結論 本件審判の請求は、成り立たない。 
理由 【1】本願発明
本願は、昭和63年11月29日の出願であって、その発明を特定するために必要な事項は、当審における平成11年10月14日付の拒絶理由通知に基づき平成11年12月28日付手続補正書により補正された全文補正明細書及び図面の記載からみて、その特許請求の範囲の請求項1乃至11に記載された「電力変換装置」にあるものと認められるところ、当該請求項1に記載された発明(以下、「本願発明」という。)は、次のとおりのものである。
「(1)「直流電圧を供給する直流電源手段」と、
「その主電流の飽和特性を利用できる第1の可制御スイッチング手段」と、
「前記直流電源手段の両出力端子間に前記第1の可制御スイッチング手段と共に直列接続されるインダクタンス手段」と、
「前記第1の可制御スイッチング手段にオン信号を供給するオン信号供給手段」と、
「どの主アームの構成要素としても使われることなく、前記第1の可制御スイッチング手段の両主端子間電圧を検出し、その大きさが電圧所定値より大きい限り、前記オン信号の供給を妨げて前記第1の可制御スイッチング手段をオフ制御する電圧検出手段」、
を有することを特徴とする電力変換回路。」
【2】引用刊行物
(1) これに対して、当審における前記拒絶の理由に引用された実公昭53-27285号公報(以下、「引用例1」という。)には、「DC-DCコンバータ」に係る発明が開示され、その実施例と共に図面の第2図乃至第3図を参酌すると、以下の記載が認められる。
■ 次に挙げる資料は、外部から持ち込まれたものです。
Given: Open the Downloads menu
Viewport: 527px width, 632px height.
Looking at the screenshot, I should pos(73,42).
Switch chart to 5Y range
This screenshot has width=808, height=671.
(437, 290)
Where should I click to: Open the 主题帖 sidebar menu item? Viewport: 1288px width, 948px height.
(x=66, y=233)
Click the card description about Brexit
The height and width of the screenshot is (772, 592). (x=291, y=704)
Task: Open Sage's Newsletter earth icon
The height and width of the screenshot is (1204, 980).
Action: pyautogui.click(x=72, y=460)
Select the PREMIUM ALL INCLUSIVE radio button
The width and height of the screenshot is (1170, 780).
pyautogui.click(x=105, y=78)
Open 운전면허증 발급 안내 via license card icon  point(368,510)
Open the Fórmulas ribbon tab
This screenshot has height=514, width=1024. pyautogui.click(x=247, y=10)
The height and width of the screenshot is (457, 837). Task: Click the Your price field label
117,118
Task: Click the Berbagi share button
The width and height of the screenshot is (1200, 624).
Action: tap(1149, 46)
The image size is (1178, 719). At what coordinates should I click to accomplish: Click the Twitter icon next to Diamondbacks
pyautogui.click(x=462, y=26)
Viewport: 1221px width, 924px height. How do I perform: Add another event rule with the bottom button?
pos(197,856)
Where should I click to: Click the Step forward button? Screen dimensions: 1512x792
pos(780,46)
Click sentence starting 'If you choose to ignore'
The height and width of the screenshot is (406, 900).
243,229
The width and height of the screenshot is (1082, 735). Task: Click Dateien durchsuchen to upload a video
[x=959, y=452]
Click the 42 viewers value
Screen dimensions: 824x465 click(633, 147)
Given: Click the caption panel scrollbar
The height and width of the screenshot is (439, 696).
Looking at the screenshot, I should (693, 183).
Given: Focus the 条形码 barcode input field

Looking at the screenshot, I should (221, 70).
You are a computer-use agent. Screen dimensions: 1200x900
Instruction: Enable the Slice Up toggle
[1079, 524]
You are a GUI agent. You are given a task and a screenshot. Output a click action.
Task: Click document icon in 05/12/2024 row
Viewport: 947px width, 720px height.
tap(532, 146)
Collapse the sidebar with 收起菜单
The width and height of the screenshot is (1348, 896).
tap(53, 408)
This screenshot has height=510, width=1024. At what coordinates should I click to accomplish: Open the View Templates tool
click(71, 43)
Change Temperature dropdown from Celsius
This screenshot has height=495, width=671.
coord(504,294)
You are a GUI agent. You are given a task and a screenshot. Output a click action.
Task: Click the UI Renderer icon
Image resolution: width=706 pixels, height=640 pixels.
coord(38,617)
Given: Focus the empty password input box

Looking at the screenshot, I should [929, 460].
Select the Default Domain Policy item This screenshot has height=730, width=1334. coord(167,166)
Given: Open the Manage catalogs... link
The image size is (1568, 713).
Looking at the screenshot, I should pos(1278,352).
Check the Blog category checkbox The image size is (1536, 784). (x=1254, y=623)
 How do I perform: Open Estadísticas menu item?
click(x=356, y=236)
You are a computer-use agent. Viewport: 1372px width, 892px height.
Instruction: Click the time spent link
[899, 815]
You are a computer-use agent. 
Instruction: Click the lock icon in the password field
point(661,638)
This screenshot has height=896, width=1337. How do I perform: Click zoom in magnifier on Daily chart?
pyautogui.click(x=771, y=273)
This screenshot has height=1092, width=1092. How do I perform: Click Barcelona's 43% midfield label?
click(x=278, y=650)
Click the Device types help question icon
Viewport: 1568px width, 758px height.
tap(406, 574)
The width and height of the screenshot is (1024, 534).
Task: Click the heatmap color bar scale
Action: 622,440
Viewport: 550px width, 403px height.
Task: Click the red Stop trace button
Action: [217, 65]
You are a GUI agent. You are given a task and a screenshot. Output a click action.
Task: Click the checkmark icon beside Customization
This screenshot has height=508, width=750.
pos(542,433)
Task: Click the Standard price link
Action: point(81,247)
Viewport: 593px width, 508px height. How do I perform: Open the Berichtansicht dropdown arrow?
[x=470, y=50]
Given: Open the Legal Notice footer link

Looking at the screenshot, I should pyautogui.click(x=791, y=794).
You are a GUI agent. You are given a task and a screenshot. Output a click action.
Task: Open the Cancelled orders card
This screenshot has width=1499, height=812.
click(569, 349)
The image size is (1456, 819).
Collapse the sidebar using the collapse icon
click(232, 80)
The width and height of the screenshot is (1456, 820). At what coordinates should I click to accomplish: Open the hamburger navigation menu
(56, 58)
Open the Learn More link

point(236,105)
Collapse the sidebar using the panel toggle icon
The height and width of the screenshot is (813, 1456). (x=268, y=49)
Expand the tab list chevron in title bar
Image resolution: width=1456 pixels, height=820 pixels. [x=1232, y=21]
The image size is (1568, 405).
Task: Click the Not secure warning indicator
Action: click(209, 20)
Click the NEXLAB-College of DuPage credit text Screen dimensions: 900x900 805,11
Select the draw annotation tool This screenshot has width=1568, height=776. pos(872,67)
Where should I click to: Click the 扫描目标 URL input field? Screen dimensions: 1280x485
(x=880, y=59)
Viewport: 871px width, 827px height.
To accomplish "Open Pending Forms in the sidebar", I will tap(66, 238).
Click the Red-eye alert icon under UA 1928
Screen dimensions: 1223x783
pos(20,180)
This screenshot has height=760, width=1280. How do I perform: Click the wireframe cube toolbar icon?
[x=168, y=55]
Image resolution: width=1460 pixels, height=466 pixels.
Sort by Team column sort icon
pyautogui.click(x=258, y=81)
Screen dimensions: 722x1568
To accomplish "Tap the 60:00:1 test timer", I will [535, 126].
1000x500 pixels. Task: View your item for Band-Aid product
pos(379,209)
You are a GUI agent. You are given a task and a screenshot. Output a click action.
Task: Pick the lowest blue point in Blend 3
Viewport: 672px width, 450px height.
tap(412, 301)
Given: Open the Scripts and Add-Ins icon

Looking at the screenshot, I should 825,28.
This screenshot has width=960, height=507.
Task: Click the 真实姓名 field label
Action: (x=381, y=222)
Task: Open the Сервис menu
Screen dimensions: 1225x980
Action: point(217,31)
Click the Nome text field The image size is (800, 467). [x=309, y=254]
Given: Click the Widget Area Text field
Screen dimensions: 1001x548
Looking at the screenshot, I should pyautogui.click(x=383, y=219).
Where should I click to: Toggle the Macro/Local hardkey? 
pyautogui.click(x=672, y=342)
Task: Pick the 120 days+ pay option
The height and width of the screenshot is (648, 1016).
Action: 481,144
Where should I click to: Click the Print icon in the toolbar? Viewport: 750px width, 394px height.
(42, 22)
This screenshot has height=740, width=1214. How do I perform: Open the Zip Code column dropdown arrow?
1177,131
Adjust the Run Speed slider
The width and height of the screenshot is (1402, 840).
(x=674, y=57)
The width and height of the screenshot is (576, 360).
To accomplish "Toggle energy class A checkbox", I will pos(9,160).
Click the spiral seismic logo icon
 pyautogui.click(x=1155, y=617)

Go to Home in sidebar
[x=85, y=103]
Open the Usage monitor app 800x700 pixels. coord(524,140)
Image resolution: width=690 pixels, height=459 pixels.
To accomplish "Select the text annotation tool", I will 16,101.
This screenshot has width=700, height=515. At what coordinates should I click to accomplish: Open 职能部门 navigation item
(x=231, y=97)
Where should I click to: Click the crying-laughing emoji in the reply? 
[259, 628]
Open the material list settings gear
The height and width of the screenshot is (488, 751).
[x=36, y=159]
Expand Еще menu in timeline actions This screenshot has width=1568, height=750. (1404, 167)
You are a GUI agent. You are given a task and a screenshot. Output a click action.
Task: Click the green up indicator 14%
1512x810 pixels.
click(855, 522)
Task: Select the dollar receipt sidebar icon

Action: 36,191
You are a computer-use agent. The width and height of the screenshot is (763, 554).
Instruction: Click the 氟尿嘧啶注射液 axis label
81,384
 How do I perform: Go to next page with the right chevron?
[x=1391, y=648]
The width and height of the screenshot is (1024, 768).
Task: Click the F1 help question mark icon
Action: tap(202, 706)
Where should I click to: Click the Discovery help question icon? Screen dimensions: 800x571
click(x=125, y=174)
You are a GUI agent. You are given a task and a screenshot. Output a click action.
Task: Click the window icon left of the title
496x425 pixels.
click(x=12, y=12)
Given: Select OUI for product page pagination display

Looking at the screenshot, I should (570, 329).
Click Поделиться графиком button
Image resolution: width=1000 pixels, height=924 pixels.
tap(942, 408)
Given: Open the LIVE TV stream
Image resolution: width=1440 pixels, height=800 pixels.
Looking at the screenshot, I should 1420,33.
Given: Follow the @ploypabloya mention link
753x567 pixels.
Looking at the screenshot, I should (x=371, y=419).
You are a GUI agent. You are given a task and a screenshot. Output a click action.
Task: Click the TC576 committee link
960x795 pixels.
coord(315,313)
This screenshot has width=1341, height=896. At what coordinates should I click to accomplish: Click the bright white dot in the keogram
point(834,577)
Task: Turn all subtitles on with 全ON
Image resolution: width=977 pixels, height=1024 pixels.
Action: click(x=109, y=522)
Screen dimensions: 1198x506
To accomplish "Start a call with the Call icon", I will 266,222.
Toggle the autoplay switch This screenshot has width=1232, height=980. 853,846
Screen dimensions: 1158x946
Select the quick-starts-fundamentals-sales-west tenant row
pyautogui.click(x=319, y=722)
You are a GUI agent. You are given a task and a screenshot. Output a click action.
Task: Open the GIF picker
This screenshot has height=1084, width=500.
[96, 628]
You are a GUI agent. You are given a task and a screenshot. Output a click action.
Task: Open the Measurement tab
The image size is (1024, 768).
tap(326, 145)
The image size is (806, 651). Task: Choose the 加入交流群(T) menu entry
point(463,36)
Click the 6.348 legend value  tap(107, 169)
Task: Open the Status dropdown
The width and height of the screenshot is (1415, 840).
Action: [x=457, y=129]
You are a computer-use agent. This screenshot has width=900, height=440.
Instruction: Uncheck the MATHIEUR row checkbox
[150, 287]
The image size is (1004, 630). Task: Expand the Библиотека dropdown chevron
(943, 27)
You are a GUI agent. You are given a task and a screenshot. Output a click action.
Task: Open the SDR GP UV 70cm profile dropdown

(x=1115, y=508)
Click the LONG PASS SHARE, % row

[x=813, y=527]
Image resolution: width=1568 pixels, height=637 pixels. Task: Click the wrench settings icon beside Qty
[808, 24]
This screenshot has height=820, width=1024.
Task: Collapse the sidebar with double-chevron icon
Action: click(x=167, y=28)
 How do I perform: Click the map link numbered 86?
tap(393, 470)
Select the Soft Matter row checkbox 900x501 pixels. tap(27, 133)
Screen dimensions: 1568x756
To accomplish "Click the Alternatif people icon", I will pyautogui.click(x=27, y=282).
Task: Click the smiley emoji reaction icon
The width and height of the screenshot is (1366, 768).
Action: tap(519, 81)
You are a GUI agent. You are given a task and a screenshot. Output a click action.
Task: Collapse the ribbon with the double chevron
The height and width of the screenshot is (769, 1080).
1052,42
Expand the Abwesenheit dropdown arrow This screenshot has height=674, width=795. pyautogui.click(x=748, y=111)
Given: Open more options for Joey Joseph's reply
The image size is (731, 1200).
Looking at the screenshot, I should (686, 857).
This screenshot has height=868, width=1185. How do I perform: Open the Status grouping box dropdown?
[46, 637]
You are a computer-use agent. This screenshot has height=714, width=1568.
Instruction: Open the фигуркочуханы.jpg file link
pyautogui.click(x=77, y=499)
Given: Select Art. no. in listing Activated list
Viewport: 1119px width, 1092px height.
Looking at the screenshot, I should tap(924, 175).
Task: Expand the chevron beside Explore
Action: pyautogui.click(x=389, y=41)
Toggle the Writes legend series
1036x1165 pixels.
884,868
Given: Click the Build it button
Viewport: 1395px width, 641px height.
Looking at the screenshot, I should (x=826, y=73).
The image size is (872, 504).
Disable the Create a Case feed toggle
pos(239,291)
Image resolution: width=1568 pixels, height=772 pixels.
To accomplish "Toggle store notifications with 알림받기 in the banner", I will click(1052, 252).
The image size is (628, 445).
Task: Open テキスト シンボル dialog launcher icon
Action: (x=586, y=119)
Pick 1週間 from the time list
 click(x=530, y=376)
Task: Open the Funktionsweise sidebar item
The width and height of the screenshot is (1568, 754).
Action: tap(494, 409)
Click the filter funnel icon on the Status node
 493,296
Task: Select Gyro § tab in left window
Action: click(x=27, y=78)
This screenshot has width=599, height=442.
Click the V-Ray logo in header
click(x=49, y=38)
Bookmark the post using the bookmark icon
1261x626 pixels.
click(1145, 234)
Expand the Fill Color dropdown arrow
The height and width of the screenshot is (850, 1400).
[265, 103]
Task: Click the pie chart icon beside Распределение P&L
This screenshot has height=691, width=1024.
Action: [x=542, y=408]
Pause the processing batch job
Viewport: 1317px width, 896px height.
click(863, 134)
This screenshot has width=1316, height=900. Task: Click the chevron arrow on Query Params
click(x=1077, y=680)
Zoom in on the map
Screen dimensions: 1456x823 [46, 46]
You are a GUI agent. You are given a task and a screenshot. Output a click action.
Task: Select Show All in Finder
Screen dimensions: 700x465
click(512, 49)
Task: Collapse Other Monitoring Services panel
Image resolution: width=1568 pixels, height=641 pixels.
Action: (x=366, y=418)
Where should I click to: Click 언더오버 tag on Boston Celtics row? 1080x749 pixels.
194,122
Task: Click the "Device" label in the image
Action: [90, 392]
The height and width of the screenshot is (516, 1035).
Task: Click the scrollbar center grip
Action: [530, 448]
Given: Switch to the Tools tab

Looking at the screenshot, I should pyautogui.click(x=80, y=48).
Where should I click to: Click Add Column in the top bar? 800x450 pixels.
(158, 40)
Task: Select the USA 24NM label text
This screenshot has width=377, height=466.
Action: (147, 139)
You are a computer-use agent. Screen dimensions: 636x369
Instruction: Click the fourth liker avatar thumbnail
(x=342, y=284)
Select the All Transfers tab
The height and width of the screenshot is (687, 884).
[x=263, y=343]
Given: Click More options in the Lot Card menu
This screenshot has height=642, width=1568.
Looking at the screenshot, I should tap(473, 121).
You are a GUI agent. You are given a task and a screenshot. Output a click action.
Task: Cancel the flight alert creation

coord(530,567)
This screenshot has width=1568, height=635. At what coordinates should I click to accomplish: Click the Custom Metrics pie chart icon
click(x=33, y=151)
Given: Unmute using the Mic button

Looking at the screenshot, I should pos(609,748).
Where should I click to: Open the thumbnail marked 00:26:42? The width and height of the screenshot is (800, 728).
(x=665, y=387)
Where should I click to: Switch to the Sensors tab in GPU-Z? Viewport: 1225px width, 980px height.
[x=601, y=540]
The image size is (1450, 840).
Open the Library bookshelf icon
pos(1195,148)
「発振トランジスタに始動電流を供給するとともに発振開始後は上記発振トランジスタのベース電流を制御することにより上記発振トランジスタのコレクタ電流の飽和点を制御する始動用トランジスタを備えたDC-DCコンバータにおいて、上記発振用トランジスタのコレクタあるいはコレクタ巻線と上記始動用トランジスタのベースとの間にダイオードを接続してなるDC-DCコンバータ。」(第1頁左欄「実用新案登録請求の範囲」)
「以下第2図の一実施例により説明する。この図において1,4〜12,14はそれぞれ第1図の1,4〜12,14と同様であるので説明は省略する。20はコレクタ巻線12と出力巻線14とからなるトランス、21はダイオード、23はコンデンサである。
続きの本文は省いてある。